Given data: Begin

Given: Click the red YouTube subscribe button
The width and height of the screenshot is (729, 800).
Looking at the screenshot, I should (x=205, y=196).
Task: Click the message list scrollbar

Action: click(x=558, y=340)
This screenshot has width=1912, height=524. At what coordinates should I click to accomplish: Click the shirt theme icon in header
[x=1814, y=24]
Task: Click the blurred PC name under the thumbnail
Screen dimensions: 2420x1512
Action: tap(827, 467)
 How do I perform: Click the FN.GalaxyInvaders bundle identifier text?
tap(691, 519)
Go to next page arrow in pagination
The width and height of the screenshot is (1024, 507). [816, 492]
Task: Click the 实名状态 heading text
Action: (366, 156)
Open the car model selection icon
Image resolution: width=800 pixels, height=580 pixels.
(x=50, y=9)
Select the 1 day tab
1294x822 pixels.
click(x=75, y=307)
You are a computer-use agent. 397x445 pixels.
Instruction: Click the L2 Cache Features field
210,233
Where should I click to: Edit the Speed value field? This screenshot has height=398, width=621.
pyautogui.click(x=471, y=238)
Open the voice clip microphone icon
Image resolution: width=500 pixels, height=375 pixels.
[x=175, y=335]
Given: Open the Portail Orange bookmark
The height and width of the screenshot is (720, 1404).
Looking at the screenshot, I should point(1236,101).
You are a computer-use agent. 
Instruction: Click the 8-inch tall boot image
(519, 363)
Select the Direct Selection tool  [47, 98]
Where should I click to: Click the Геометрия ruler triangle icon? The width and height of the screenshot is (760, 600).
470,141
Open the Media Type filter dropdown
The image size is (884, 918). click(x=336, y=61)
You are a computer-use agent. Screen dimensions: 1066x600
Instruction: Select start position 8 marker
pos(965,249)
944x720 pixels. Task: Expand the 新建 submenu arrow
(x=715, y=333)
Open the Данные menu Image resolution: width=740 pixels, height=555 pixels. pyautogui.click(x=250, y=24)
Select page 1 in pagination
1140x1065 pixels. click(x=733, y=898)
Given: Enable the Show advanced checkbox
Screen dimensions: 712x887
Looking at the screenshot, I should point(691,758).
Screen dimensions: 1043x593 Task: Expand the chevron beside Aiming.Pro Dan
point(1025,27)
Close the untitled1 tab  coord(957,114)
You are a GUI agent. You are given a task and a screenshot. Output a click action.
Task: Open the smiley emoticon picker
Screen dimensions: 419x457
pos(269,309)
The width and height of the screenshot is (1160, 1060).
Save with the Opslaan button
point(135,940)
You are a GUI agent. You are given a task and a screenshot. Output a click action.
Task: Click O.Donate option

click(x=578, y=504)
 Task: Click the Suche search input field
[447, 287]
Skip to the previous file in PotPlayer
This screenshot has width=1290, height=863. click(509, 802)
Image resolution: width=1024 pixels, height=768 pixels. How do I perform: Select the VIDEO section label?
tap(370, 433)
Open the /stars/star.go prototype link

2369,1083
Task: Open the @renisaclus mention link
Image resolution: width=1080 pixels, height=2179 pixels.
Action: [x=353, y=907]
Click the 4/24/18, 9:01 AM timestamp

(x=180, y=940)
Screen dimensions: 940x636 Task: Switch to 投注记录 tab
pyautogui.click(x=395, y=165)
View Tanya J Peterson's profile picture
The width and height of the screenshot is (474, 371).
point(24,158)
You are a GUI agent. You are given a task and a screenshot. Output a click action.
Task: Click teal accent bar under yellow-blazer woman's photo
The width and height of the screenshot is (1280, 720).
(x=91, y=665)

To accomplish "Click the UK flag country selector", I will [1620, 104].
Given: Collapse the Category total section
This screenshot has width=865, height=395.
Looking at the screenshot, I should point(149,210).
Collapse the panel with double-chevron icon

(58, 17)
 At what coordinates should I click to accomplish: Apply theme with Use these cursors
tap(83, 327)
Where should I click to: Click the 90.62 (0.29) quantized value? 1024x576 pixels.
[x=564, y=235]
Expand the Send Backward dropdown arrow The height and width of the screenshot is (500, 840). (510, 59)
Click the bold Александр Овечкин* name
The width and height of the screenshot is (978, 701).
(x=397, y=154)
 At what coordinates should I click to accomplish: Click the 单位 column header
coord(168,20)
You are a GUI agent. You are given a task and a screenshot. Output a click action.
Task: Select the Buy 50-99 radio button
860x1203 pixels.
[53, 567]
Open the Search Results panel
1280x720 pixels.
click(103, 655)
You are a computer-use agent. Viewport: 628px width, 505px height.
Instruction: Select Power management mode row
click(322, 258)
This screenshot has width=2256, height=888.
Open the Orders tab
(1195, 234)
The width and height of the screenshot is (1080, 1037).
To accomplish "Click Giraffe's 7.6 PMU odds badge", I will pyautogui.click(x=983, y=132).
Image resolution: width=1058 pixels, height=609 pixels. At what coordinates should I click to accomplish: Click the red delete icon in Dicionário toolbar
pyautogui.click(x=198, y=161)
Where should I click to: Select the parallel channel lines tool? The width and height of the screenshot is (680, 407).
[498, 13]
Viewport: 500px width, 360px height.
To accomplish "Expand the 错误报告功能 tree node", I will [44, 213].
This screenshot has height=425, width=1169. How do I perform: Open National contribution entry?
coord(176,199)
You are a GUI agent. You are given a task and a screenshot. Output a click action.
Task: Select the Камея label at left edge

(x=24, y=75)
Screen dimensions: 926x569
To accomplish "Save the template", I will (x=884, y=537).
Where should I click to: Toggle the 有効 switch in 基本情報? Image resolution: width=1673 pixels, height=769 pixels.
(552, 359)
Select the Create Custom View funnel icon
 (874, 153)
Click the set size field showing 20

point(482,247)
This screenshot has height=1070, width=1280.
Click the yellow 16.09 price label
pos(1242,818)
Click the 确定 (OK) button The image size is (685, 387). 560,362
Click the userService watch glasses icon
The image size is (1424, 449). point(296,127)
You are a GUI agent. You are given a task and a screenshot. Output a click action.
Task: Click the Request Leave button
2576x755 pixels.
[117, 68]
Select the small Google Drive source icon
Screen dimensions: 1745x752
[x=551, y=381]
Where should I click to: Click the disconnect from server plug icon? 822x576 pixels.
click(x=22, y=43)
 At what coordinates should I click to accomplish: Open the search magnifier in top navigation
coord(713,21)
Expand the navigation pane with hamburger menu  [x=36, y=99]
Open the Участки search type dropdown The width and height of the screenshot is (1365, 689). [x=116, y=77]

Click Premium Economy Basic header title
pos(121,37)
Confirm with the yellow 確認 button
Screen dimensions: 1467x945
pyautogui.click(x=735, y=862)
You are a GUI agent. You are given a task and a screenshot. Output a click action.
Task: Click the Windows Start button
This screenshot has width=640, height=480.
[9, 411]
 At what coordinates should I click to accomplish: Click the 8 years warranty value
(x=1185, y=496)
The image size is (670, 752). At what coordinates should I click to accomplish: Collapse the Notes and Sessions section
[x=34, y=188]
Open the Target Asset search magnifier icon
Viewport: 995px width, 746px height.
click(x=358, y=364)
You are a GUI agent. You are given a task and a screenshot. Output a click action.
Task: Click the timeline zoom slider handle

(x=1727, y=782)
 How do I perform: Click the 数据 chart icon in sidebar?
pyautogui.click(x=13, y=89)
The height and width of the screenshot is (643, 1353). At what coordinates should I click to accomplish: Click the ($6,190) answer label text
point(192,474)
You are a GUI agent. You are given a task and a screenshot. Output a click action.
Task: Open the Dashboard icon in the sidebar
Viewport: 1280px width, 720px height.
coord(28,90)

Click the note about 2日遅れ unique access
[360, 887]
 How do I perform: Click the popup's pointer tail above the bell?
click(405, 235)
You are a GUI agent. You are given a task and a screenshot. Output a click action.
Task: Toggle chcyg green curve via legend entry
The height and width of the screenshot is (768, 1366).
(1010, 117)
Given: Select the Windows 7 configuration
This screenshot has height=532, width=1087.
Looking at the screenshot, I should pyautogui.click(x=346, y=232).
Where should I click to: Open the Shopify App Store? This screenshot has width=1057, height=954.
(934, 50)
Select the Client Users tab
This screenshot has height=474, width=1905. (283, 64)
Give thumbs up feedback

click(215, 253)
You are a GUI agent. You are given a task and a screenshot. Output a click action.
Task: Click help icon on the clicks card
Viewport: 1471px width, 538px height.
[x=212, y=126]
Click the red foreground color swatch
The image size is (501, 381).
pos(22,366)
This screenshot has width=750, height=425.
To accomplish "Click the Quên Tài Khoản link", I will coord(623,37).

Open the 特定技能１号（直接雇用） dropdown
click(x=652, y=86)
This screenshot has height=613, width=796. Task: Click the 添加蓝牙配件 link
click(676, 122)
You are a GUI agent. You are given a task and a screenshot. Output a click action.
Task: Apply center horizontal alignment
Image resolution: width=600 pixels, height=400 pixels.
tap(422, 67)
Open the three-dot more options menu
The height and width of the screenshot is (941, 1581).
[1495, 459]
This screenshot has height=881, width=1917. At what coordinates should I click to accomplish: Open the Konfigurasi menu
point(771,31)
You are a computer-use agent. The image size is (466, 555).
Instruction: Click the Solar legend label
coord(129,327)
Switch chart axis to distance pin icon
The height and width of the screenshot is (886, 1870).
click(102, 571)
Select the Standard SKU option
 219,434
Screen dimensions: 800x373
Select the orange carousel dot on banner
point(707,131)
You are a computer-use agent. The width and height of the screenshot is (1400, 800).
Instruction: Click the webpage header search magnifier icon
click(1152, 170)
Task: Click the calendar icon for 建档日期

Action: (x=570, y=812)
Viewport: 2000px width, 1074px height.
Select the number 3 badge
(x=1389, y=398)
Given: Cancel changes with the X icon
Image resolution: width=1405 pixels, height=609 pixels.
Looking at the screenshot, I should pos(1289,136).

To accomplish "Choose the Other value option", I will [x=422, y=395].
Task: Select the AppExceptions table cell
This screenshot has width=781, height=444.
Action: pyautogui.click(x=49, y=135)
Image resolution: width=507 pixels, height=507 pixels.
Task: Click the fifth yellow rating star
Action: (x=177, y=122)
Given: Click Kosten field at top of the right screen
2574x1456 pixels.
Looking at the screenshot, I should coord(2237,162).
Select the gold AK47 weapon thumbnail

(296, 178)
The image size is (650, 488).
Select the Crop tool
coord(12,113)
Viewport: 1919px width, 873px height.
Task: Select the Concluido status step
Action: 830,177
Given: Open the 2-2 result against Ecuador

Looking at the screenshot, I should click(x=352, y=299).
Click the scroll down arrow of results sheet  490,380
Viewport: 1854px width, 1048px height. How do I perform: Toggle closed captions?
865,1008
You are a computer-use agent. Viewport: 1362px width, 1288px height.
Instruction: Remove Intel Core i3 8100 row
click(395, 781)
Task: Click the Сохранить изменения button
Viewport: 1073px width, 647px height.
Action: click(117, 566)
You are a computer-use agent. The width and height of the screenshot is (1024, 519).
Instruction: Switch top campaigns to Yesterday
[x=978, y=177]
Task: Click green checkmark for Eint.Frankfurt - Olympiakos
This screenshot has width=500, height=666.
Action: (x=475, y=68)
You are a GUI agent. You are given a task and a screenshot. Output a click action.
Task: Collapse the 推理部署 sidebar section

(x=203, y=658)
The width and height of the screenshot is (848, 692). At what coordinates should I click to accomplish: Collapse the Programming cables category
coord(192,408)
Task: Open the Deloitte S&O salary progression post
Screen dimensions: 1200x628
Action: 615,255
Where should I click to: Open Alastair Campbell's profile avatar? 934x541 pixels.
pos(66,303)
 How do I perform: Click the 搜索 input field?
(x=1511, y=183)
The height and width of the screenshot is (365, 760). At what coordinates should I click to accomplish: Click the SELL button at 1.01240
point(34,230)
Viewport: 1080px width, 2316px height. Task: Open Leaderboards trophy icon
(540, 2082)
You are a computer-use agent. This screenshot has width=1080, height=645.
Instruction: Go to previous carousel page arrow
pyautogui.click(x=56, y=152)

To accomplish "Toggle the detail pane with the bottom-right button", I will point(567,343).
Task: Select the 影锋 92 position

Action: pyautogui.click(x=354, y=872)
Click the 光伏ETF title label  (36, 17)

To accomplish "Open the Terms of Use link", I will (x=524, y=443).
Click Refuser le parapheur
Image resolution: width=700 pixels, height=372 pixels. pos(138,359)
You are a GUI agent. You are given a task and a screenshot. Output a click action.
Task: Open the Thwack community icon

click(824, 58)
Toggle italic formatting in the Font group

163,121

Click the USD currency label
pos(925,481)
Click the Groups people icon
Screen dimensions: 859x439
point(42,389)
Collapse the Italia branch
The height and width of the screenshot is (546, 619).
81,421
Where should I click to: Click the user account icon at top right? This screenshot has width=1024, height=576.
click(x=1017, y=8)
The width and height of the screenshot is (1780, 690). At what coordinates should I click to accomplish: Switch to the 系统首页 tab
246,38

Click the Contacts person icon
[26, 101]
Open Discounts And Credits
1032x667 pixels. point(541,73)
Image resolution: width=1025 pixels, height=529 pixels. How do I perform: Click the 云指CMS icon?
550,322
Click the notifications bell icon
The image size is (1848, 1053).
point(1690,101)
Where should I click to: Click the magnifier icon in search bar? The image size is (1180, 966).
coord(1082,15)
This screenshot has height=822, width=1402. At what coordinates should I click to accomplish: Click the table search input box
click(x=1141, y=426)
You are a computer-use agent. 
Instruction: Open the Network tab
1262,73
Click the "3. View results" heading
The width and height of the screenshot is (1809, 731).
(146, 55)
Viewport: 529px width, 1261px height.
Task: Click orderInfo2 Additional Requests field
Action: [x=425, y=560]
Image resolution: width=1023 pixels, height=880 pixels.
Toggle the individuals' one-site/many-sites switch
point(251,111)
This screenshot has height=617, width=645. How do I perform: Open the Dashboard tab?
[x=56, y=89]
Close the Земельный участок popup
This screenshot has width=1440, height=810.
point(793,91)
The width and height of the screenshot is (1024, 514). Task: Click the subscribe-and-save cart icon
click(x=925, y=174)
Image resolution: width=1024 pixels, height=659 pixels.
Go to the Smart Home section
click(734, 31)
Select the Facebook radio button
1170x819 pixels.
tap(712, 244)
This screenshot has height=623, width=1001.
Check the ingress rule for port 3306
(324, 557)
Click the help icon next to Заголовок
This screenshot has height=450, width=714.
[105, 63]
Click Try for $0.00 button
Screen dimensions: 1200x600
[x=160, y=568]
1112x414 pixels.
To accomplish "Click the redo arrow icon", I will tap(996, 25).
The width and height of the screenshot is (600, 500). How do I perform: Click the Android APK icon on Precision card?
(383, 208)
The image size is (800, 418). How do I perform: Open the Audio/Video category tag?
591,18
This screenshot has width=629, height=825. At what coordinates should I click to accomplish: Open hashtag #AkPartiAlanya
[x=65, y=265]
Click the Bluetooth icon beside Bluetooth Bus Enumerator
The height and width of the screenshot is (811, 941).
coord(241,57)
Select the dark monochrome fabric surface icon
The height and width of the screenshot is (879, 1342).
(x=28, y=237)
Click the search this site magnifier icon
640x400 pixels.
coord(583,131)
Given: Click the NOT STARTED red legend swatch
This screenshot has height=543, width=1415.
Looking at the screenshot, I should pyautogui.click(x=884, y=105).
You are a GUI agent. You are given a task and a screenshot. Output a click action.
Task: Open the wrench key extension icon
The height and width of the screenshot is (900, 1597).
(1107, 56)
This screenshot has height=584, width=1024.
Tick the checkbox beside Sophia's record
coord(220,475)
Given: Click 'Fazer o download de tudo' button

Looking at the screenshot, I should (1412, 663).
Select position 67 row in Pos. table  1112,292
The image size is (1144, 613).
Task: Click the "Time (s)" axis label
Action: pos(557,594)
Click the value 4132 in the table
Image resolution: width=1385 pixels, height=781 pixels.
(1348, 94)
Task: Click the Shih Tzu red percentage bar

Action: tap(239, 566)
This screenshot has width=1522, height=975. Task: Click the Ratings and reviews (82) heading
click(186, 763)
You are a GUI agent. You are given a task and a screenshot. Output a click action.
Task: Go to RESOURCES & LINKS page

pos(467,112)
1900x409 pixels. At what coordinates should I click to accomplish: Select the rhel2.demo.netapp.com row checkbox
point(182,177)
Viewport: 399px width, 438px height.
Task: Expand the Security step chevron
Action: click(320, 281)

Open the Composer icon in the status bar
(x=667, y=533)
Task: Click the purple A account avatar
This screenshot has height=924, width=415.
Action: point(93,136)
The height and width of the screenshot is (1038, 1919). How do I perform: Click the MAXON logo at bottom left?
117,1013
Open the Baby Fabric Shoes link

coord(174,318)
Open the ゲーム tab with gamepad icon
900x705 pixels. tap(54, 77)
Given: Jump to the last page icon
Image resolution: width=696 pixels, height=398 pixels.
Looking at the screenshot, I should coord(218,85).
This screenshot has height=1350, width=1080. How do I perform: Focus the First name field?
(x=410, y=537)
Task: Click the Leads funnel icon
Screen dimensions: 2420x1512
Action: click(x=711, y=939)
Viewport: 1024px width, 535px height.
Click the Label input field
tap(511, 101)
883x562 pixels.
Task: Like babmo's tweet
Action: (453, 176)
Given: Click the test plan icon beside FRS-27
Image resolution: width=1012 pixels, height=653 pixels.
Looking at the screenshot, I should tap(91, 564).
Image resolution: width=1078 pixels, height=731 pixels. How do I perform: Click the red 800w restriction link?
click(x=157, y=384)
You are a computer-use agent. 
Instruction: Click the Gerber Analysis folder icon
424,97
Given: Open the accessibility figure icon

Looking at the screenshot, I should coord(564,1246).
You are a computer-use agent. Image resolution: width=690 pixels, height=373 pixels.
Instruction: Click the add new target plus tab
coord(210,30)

Given data: End

What the task requires:
For the word "swatch", find all matching lines in the entries above and copy them out.

Answer to this problem:
Click the red foreground color swatch
Given: Click the NOT STARTED red legend swatch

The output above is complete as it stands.